Viele Kopfschmerzerkrankungen zeigen geschlechtsspezifische Unterschiede in Häufigkeit, Schwere und Symptomatik. Beispielsweise tritt Migräne häufiger bei Frauen auf, während der Clusterkopfschmerz häufiger Männer betrifft.

Migräne betrifft circa 15 Prozent der weltweiten Bevölkerung und tritt bei Frauen zweimal häufiger als bei Männern auf. In Deutschland leben also über 7 Millionen Frauen mit Migräne. Migräne ist bei Frauen nicht nur häufiger, sondern die Symptome werden durchschnittlich als intensiver empfunden. Das berichtete die Neurologin Dr. Bianca Raffaelli auf dem Deutschen Schmerzkongress.

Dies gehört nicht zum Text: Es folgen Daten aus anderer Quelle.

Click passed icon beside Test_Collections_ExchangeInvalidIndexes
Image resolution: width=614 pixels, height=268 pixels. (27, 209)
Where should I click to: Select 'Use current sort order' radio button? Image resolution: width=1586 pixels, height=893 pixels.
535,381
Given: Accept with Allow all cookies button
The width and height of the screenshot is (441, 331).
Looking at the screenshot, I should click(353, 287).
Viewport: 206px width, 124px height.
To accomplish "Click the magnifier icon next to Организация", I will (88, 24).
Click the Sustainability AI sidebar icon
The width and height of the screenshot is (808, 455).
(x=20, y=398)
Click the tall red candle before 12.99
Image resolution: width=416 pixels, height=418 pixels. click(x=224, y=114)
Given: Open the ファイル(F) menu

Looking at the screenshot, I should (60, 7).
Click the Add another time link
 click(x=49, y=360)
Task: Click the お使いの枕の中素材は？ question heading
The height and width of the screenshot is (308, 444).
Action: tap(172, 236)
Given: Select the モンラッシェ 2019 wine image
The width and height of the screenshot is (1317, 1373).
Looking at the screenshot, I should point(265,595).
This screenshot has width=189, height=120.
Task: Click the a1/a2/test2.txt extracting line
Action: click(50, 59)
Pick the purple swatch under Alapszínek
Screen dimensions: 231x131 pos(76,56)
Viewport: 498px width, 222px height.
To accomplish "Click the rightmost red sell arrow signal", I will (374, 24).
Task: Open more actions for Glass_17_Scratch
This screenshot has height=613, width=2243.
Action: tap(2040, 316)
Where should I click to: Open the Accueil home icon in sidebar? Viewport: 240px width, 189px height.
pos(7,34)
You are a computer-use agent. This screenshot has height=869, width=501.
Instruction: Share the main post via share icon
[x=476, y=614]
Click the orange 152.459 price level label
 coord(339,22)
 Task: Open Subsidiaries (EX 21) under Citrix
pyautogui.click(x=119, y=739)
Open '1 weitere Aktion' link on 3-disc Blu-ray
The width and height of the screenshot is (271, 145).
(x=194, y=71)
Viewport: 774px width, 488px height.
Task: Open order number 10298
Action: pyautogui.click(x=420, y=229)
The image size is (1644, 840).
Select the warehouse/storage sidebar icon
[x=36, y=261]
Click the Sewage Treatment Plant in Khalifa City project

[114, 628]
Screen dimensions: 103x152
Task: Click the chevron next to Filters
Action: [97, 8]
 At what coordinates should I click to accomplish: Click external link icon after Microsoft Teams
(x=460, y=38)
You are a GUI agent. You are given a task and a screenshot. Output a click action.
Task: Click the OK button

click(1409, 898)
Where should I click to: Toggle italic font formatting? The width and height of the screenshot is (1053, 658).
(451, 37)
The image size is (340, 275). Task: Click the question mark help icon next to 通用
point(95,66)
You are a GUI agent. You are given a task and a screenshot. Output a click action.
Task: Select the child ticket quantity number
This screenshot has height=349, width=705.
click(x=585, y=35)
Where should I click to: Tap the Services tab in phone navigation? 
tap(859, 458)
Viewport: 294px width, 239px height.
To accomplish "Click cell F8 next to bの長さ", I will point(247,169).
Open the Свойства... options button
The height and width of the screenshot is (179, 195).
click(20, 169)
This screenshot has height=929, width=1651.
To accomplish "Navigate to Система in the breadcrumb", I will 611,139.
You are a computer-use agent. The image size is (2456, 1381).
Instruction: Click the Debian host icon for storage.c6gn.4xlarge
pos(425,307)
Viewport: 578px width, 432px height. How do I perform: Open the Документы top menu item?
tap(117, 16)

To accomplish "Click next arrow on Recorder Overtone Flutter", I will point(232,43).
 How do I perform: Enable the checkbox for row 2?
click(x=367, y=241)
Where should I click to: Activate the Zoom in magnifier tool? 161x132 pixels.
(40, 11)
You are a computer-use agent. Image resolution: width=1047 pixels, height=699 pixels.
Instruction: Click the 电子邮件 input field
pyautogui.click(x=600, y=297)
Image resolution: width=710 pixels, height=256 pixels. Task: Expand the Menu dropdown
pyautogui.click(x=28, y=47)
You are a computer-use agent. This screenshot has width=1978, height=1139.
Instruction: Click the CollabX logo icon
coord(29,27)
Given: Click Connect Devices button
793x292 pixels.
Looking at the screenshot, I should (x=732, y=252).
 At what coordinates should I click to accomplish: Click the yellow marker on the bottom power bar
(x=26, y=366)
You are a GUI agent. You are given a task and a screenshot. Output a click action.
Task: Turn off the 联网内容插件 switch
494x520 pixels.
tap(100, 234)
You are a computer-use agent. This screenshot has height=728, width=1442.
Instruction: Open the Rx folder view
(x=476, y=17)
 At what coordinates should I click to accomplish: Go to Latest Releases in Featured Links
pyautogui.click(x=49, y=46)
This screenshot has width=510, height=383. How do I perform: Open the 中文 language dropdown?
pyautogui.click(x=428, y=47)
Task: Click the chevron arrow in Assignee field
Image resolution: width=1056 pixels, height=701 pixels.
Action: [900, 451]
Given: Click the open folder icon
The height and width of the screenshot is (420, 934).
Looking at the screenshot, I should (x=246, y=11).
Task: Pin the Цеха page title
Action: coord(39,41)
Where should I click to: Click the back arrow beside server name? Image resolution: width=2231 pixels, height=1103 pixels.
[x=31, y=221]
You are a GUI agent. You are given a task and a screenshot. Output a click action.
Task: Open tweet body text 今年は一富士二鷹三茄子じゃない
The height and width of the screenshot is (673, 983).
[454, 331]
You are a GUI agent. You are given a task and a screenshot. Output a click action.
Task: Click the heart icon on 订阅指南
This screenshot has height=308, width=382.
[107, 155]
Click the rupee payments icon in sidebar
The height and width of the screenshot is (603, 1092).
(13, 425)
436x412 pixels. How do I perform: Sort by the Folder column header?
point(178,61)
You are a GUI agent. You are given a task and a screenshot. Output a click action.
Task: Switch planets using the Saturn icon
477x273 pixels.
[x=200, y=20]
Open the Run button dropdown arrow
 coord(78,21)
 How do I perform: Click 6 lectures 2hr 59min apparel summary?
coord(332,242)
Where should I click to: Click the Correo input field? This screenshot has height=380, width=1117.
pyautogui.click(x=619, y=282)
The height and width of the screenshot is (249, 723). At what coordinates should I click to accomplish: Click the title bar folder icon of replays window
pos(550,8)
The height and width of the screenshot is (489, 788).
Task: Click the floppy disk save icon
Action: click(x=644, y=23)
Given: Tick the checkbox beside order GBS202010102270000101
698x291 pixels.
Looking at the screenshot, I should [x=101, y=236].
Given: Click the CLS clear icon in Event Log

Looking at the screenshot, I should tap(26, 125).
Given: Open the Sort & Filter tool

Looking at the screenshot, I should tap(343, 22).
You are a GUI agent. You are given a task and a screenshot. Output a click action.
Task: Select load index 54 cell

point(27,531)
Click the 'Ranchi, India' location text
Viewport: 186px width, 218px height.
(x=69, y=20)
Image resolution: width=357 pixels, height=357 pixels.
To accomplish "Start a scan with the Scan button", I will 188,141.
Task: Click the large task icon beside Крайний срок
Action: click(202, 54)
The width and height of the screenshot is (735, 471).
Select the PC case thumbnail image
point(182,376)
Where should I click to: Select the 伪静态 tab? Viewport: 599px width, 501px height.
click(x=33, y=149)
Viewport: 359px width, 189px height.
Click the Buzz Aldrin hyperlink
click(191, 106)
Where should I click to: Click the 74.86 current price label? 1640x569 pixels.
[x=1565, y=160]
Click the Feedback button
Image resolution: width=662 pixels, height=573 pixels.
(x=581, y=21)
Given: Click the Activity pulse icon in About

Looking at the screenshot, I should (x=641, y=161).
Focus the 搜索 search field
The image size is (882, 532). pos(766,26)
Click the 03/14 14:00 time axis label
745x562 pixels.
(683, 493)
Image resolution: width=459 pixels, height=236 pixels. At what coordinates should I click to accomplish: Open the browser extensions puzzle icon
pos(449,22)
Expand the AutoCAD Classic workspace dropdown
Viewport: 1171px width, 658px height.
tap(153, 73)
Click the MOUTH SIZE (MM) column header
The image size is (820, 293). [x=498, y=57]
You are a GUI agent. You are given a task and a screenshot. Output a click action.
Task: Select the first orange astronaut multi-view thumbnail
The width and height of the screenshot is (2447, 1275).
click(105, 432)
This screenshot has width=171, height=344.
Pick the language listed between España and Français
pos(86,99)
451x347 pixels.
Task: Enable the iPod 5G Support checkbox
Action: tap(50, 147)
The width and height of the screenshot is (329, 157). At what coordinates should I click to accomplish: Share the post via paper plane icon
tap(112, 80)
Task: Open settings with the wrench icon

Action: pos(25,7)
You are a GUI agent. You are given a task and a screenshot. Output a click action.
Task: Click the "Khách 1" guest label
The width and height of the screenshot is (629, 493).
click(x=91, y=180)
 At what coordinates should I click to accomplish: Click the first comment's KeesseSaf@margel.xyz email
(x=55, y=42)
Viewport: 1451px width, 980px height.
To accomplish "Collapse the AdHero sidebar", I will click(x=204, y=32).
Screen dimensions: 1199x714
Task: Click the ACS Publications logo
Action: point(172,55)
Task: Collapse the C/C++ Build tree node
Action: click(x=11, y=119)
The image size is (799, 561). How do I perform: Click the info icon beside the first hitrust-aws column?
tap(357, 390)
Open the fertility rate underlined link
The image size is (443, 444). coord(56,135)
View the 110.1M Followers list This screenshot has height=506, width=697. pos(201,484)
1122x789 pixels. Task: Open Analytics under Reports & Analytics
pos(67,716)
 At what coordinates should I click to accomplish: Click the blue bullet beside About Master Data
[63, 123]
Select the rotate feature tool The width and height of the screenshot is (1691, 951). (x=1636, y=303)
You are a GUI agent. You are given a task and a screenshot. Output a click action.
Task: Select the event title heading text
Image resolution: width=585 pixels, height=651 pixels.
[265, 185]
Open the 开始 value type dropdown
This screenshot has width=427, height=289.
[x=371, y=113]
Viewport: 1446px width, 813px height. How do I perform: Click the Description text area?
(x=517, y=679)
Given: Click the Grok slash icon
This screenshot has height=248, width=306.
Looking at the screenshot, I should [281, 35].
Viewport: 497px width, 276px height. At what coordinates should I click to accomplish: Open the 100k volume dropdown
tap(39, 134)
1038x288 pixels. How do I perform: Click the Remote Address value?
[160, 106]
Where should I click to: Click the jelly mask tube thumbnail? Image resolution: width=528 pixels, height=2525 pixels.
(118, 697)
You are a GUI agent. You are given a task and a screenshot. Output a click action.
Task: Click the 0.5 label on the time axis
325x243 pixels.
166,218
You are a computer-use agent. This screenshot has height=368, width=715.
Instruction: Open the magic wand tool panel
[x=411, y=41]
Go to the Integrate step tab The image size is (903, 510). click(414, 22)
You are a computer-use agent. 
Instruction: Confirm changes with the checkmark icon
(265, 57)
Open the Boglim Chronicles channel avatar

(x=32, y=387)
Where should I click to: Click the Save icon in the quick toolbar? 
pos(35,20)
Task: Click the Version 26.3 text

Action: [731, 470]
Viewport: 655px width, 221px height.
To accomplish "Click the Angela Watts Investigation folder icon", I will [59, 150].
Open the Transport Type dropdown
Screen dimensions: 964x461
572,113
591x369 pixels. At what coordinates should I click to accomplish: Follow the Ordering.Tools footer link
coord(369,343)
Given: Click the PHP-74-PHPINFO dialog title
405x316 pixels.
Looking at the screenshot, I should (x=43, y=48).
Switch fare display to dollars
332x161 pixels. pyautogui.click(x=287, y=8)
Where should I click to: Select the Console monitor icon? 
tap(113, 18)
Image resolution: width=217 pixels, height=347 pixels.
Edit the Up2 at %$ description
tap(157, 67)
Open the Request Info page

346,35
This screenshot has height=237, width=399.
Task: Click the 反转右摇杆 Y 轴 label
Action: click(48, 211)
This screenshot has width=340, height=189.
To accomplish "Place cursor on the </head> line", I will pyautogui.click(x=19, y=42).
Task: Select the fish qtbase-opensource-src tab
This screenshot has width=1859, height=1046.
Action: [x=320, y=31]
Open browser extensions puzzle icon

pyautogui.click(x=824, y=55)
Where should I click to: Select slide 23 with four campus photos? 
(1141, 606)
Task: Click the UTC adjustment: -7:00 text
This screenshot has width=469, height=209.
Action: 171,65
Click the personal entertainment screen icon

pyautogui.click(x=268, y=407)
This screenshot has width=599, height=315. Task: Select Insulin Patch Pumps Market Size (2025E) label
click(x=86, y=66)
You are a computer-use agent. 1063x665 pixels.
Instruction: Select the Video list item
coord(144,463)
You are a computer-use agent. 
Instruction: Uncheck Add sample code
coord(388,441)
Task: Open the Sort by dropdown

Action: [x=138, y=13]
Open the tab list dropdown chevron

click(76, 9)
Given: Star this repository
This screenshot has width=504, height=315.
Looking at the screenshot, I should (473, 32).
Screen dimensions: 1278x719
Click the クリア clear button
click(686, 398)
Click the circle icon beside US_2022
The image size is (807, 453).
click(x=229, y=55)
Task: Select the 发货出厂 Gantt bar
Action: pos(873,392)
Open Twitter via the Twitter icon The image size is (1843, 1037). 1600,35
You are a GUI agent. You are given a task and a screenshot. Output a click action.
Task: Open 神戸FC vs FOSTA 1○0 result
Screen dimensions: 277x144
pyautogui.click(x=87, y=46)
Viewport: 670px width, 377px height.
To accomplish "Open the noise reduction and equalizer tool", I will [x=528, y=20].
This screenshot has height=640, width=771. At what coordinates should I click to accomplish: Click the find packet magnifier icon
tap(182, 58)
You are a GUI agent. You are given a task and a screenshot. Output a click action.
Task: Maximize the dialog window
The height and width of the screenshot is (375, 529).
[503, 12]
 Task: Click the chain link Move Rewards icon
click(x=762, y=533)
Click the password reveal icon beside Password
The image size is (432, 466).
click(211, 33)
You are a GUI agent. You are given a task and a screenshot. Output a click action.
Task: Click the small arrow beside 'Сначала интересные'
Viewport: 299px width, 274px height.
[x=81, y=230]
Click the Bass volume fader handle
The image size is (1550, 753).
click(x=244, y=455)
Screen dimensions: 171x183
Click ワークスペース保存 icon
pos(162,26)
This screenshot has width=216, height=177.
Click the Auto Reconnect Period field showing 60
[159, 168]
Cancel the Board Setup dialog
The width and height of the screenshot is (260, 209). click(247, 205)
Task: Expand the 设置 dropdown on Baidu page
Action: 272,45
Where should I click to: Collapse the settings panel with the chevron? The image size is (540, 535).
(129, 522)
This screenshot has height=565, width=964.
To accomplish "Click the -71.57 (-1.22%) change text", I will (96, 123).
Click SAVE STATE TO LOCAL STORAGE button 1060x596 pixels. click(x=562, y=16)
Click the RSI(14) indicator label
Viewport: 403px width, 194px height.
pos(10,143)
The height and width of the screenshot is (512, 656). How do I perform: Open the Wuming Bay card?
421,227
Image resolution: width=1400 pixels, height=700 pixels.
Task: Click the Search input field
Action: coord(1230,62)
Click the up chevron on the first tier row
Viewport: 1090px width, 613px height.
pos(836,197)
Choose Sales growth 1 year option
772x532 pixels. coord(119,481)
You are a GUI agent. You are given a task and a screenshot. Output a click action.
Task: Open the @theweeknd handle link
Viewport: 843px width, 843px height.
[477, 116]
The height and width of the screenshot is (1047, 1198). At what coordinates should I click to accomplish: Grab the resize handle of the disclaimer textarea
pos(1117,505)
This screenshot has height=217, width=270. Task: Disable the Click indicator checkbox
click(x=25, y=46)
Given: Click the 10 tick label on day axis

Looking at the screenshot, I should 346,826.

Hormonelle, genetische und Umweltfaktoren

So erleben Frauen eine ausgeprägtere allgemeine Beeinträchtigung durch die Migräne. Bei Frauen zwischen 15 und 49 Jahren ist Migräne die Erkrankung weltweit, die die Lebensqualität am stärksten einschränkt. Die genauen Ursachen für die erhöhte Prävalenz von Migräne bei Frauen sind vielschichtig und beinhalten hormonelle, genetische und Umweltfaktoren.

Menstruation

Schwankungen in den Konzentrationen von Sexualhormonen können den Migräneverlauf beeinflussen. Ein schneller Abfall der Östrogenkonzentrationen kann bei manchen Frauen Migräneattacken triggern, was als „Östrogenentzugshypothese“ bekannt ist. Dies ist zum Beispiel kurz vor und während der Menstruation – bei der sogenannten menstruellen Migräne – der Fall. Weitere Beispiele sind der Östrogenabfall nach Entbindung, das hormonfreie Intervall bei Einnahme einer oralen Kontrazeption oder die Hormonschwankungen während der Wechseljahre.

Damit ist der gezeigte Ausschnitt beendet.